Os deputados da França aprovaram nesta quarta-feira (24), em caráter emergencial e por unanimidade, uma lei especial que autoriza o funcionamento provisório do Estado enquanto seguem emperradas as discussões sobre o Orçamento de 2026. O texto ainda precisa ser ratificado pelo Senado, o que deve ocorrer antes do fim desta semana, para entrar em vigor já no início do próximo ano.

A iniciativa foi apresentada pelo governo após o fracasso da comissão mista formada por deputados e senadores, que não conseguiu chegar a um acordo sobre o projeto orçamentário. Com isso, a chamada “lei especial” passa a ser a alternativa encontrada para evitar um colapso administrativo a partir de 1º de janeiro.

A proposta permite que o governo continue arrecadando impostos e pagando salários de servidores, aposentadorias e despesas essenciais com base nos parâmetros do orçamento de 2025. No entanto, o texto não autoriza novos gastos, inclusive em áreas consideradas prioritárias pelo Executivo, como a defesa, em meio ao contexto do conflito na Ucrânia.
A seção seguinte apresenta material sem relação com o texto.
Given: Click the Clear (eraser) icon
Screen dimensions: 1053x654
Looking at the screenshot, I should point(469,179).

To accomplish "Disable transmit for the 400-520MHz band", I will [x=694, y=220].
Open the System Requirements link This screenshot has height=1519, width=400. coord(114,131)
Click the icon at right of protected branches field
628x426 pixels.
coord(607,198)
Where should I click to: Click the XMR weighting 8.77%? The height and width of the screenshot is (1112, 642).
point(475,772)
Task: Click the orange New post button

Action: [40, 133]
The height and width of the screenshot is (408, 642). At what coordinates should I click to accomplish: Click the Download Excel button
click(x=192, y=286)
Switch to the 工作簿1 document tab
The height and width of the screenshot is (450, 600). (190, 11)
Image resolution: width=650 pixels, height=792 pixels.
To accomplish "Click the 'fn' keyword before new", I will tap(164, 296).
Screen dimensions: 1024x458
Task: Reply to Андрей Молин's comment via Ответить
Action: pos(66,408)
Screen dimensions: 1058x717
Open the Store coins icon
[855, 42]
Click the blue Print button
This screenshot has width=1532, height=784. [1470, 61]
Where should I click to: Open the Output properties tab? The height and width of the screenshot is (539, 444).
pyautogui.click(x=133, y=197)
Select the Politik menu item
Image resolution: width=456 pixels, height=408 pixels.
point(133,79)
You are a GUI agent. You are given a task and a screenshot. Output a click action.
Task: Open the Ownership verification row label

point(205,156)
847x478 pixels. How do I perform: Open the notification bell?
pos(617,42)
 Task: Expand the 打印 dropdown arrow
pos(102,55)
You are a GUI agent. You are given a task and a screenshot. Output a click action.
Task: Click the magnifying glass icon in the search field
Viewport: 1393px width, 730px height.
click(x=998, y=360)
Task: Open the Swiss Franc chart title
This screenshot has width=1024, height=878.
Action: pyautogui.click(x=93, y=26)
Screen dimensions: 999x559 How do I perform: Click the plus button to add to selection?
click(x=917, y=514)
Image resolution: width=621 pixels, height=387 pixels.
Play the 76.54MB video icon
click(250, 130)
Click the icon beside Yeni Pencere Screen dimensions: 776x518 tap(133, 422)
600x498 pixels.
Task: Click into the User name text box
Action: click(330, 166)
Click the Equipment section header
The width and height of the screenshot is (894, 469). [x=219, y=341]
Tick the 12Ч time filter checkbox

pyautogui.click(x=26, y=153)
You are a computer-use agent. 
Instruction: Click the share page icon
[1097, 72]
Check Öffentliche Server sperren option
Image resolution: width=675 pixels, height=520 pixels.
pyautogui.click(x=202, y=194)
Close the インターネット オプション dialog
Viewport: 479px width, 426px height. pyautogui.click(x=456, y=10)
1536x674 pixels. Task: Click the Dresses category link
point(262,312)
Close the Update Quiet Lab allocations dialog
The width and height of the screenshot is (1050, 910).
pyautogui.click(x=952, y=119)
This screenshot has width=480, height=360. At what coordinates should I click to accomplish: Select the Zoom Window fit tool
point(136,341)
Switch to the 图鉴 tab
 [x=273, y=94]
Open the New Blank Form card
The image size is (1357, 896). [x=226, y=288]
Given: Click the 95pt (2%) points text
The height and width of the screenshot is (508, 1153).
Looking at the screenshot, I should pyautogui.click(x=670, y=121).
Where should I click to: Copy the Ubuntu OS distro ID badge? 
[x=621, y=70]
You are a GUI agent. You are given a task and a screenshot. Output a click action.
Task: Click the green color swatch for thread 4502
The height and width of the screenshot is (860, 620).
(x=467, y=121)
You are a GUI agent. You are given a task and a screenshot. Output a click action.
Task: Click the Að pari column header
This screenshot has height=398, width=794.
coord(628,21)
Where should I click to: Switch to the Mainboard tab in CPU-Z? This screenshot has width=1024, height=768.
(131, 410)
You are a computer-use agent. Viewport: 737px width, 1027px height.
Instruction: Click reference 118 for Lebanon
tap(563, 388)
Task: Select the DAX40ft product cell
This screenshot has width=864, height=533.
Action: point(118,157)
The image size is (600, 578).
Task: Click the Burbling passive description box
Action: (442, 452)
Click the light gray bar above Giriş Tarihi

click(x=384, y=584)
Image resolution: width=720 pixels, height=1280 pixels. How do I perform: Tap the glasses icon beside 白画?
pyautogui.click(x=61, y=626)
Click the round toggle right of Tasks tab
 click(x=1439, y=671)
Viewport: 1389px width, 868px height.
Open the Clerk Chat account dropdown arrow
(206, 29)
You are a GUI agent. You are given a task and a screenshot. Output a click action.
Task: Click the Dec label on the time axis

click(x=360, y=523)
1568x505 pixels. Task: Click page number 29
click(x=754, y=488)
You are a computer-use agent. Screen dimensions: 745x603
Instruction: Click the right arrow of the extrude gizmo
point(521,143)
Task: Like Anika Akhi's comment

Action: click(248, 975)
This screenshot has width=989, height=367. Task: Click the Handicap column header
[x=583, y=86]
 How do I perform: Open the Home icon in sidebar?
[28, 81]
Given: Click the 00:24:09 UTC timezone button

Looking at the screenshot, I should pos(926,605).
A aprovação ocorreu em clima de tensão no Parlamento, que permanece profundamente dividido desde as últimas eleições. Após mais de dois meses de debates, os congressistas conseguiram avançar apenas em pontos pontuais, como a aprovação do orçamento da Previdência Social e o adiamento, para 2028, de uma reforma da aposentadoria que vinha gerando forte resistência popular.

Não é a primeira vez que a França recorre a esse tipo de instrumento. Em dezembro de 2024, uma lei semelhante já havia sido adotada após a queda do então governo liderado por Michel Barnier. Diferentemente do modelo adotado em outros países, como os Estados Unidos, a legislação francesa evita a paralisação completa do Estado, assegurando a continuidade dos serviços públicos essenciais.

O presidente Emmanuel Macron afirmou que o objetivo do governo é aprovar um orçamento definitivo o mais rápido possível no início de janeiro, com a meta de reduzir o déficit para cerca de 5% do Produto Interno Bruto e garantir recursos para as prioridades nacionais. Até lá, a lei especial funciona como um freio de emergência para manter o país operando em meio à instabilidade política.